Were the students inspired by the Occupy Wall Street movement, which we are beginning to see is having a more wide-ranging impact than on one square block in lower Manhattan? I'm betting they were. Make sure to see the full 8-minute video of the pepper spraying incident at U of California at Davis where the students shouted at the police in unison, "Shame on you" and "You can go." And the police actually looked shamed and left. How nice to see high school students in our neighborhood learning to use their power of numbers to accomplish something on a smaller scale. We hope to see them broaden their local concerns and join with students around the city who are beginning to stir – as are parents and teachers – against Bloomberg's dictatorship over the schools.

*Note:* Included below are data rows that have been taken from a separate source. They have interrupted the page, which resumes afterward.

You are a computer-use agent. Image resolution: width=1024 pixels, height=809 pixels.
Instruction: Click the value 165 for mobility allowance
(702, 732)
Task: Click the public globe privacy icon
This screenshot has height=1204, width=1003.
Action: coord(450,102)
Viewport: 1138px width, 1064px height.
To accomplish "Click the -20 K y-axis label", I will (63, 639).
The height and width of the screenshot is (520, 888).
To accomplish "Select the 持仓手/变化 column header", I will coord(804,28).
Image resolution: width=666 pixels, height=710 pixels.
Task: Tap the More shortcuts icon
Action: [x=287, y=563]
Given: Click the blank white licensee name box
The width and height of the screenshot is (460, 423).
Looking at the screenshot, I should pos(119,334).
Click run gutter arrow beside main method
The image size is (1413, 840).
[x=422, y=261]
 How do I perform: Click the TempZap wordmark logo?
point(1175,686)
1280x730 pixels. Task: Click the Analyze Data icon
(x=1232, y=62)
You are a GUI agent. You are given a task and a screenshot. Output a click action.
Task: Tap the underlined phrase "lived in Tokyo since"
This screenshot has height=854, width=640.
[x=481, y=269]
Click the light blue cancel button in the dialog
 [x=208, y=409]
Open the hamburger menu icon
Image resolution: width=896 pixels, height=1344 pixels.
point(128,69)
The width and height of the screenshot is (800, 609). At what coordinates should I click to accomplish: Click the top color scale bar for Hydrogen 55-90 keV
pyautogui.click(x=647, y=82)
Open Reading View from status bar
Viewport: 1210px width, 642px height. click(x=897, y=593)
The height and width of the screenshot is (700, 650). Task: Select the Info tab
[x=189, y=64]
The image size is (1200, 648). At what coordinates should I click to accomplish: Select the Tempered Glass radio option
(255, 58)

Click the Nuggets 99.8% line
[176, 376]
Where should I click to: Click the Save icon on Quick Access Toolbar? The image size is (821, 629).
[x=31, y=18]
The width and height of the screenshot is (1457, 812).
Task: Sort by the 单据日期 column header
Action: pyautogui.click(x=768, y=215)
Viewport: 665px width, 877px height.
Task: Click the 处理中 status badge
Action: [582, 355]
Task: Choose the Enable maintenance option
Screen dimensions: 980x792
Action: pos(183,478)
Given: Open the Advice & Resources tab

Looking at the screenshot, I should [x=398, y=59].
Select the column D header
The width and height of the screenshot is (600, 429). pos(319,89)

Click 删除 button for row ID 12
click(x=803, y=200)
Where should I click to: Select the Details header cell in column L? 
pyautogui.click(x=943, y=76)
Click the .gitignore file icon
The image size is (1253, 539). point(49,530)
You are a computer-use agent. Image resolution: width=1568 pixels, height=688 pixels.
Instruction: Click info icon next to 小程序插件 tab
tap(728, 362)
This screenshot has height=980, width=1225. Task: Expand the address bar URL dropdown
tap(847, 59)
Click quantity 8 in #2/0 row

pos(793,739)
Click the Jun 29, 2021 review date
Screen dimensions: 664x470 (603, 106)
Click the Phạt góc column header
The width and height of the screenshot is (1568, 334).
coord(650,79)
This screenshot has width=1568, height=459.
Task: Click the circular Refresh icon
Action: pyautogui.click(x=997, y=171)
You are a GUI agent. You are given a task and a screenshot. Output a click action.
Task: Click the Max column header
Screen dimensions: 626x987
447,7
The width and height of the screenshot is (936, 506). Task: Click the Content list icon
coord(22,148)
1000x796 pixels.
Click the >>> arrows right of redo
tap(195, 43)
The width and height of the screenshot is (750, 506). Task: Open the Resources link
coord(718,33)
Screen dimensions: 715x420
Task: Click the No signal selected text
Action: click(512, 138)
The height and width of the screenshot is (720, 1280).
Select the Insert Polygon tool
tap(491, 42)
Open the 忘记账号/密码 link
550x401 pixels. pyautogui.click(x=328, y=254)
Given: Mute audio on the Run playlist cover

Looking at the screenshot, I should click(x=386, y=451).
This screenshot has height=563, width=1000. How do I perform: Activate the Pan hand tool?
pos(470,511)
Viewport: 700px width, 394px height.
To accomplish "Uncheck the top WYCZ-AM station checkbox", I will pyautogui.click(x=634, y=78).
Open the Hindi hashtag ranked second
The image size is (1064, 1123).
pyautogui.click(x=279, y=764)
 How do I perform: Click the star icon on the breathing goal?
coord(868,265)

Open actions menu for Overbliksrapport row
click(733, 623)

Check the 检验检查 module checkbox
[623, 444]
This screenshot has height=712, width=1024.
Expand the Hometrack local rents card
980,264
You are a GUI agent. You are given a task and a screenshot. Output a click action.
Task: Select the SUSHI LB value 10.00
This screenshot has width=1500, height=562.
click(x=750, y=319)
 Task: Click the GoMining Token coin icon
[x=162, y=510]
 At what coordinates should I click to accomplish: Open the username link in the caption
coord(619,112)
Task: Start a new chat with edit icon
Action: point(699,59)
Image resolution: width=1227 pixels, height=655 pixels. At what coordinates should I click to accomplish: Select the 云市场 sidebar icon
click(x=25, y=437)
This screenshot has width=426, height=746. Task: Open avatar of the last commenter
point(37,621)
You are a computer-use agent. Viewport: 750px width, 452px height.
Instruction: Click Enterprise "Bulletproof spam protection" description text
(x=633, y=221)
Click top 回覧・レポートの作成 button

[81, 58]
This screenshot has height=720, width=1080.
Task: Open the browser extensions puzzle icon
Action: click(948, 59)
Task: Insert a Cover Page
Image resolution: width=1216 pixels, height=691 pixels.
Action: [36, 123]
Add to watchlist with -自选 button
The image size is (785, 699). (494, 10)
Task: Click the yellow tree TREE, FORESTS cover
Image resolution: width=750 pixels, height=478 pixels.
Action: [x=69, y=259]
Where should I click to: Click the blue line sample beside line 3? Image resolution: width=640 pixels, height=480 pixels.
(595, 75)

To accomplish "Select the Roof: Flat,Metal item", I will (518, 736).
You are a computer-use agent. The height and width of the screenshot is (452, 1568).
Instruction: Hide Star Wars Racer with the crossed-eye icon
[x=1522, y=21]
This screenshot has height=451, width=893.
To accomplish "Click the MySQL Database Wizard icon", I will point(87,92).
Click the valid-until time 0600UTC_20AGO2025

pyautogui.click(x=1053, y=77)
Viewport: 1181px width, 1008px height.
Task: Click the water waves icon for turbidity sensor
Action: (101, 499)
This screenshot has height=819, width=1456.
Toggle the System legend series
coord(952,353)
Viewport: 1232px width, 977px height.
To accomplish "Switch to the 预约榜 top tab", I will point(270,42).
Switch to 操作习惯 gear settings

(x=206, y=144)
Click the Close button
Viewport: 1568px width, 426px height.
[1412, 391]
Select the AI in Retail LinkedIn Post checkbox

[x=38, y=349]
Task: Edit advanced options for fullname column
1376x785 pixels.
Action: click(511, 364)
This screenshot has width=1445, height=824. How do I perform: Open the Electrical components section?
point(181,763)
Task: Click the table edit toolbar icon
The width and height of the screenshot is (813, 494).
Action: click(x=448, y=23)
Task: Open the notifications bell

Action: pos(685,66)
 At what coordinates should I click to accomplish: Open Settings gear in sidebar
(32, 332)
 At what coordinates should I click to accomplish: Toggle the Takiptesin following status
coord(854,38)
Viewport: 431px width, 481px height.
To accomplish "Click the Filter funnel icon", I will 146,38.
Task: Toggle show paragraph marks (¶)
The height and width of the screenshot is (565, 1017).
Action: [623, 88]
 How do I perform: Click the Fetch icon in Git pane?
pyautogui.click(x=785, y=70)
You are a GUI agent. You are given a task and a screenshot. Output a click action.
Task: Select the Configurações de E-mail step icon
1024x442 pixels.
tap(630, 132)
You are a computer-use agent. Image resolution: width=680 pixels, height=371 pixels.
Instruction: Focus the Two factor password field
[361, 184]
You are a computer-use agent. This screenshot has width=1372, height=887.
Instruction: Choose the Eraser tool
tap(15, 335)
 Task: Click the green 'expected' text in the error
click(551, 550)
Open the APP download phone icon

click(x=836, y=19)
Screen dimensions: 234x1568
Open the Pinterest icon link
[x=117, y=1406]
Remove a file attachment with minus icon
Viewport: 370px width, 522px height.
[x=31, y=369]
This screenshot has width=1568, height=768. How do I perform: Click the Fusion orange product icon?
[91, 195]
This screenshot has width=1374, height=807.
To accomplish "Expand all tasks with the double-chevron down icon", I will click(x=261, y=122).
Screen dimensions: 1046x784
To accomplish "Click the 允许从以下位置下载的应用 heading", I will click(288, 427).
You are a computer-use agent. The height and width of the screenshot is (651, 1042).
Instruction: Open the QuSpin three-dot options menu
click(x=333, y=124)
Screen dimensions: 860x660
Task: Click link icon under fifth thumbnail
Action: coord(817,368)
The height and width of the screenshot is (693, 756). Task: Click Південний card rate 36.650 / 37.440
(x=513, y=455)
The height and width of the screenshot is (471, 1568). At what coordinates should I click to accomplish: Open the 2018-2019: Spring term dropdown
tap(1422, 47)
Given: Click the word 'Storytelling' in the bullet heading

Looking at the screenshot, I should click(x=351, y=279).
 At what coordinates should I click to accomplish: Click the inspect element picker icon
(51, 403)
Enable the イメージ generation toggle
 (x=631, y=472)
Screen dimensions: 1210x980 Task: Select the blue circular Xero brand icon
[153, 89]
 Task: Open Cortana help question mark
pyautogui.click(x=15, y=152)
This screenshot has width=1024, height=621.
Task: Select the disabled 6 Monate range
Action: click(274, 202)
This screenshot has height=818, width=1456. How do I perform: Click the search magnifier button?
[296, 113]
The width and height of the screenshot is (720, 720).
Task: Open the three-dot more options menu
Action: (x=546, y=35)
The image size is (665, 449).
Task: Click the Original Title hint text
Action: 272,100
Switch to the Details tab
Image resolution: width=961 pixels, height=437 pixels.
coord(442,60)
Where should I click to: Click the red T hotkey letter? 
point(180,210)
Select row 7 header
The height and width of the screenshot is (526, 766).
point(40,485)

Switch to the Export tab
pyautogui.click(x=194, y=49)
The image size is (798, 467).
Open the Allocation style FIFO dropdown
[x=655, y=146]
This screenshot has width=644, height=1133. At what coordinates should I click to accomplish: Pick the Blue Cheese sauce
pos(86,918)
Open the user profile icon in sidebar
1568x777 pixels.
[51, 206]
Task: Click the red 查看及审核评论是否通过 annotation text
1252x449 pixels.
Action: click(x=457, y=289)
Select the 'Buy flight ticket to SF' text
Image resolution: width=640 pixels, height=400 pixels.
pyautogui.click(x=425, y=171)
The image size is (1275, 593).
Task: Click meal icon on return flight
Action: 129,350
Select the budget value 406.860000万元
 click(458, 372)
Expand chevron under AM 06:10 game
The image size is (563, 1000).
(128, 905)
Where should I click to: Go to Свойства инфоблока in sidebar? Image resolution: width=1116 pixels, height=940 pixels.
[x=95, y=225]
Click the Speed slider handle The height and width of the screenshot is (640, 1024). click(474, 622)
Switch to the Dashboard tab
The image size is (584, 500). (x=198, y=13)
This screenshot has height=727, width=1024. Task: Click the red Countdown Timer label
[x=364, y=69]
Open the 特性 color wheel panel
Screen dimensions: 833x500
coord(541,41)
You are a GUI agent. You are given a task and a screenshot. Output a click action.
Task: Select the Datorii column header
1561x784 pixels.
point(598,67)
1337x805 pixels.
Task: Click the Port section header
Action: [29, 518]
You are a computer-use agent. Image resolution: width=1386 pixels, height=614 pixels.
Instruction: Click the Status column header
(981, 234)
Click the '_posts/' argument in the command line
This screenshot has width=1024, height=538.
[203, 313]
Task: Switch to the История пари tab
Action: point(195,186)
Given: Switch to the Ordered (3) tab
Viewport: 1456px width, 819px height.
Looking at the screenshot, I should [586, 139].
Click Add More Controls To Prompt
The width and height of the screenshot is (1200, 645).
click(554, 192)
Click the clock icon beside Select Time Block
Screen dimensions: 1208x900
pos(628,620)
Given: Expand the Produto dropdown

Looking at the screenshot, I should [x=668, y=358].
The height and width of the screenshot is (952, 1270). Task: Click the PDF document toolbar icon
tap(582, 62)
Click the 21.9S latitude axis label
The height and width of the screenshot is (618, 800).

All you have to do is read the short list of headlines Howie Schwach printed in last week's "The Rockaway Beat" with cheating from the school level to the NY State Ed Department running rampant (there can be bonuses for results in the world of free enterprise) as we see the results of Bob Turner's favored competitive and punitive free enterprise system imposed on the school system. Hey, Bob, don't you just love it when people with an idea - and with access to the right people – figure out how they can prosper?

Norm will continue his parsing of Bob Turner in his Dec. 9th column. If you can't wait, he blogs at http://ednotesonline.blogspot.com.

4 comments:

  1. CFN's get paid $35,000 from a school budget to make sure the school gets a high rating on the quality review. It serves no other purpose.

    ReplyDelete
  2. This is nothing new. It happens in every school.

    Please check this link out: Am I too conservative to think this should not happen in post commencement celbration at a Queens high school?

    http://www.youtube.com/watch?v=nVwEU2ti5yU

    ReplyDelete
  3. When will the UFT initiate a campaign to educate all communities across NYC about the lack of credentials that so many principals have while they run schools our children attained. Why not highlight programs and philosophiesmthat put two year and for that matter five year teachers into positions for which that are I'll suited. It goes against human nature and the natural accumulation of wisdom. Back in the day, you had to teach for five years before you could even enter a supervision certificate program. You then would become aap before a principal. Anything to the contrary would have been deemed irresponsible and detrimental to the lives of all staff and students. The number one component or requirement of being a principal involves the supervision of instruction. Everything flows through, between and from the supervision of instruction. If you accept this premise, how the heck can any newbie teacher/principal supervise instruction or even begin to use rubrics and frameworks?
    There are no standards for supervisors. And there are no superintendents supervising principals. It's a free for all, something that the unity caucus ignores.